3. **Using Our Special Spin Formulas!**
When we spin our coordinate system by 45 degrees, our old $x$ and $y$ values relate to the new $x'$ and $y'$ values using some special formulas:
$x = x' \cos(45^\circ) - y' \sin(45^\circ)$
$y = x' \sin(45^\circ) + y' \cos(45^\circ)$
Since $\cos(45^\circ)$ and $\sin(45^\circ)$ are both $\sqrt{2}/2$, we can write:
$x = (x' - y')/\sqrt{2}$
$y = (x' + y')/\sqrt{2}$

4. **Putting Everything Together in the Spun System!**
Now, we take these new ways to write $x$ and $y$ and plug them into our simplified equation: $(x-y)^2 = 2$.
Let's find out what $(x-y)$ looks like in the new $x'$ and $y'$ terms:
$x-y = \frac{x' - y'}{\sqrt{2}} - \frac{x' + y'}{\sqrt{2}}$
$x-y = \frac{(x' - y') - (x' + y')}{\sqrt{2}}$
$x-y = \frac{x' - y' - x' - y'}{\sqrt{2}}$
$x-y = \frac{-2y'}{\sqrt{2}}$
$x-y = -\sqrt{2}y'$ (Because $2/\sqrt{2} = \sqrt{2}$)
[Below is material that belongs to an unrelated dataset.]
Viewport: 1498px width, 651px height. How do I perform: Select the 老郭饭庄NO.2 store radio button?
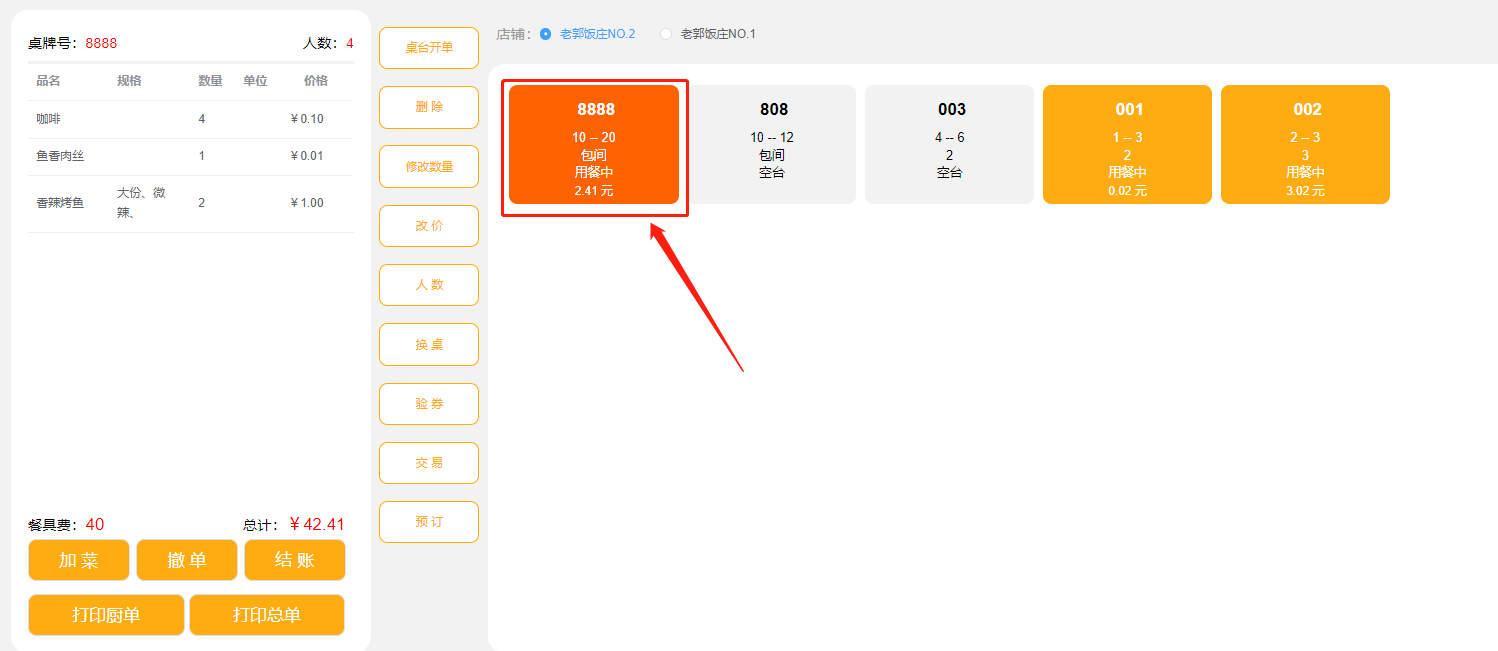pyautogui.click(x=546, y=34)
Now, substitute this back into $(x-y)^2 = 2$:
$(-\sqrt{2}y')^2 = 2$
When you square $-\sqrt{2}$, you get 2. So:
$2(y')^2 = 2$
Divide both sides by 2:
$(y')^2 = 1$
This means $y' = 1$ or $y' = -1$.

5. **What Does the Graph Look Like Now?**
In our new, spun coordinate system ($x'y'$), the equation $y' = \pm 1$ just means we have two horizontal lines! One line is at $y'=1$ and the other is at $y'=-1$. Since these are lines in the new system, they are still just lines in the original system, just tilted. This matches perfectly with our discovery in step 1 that it was two parallel lines!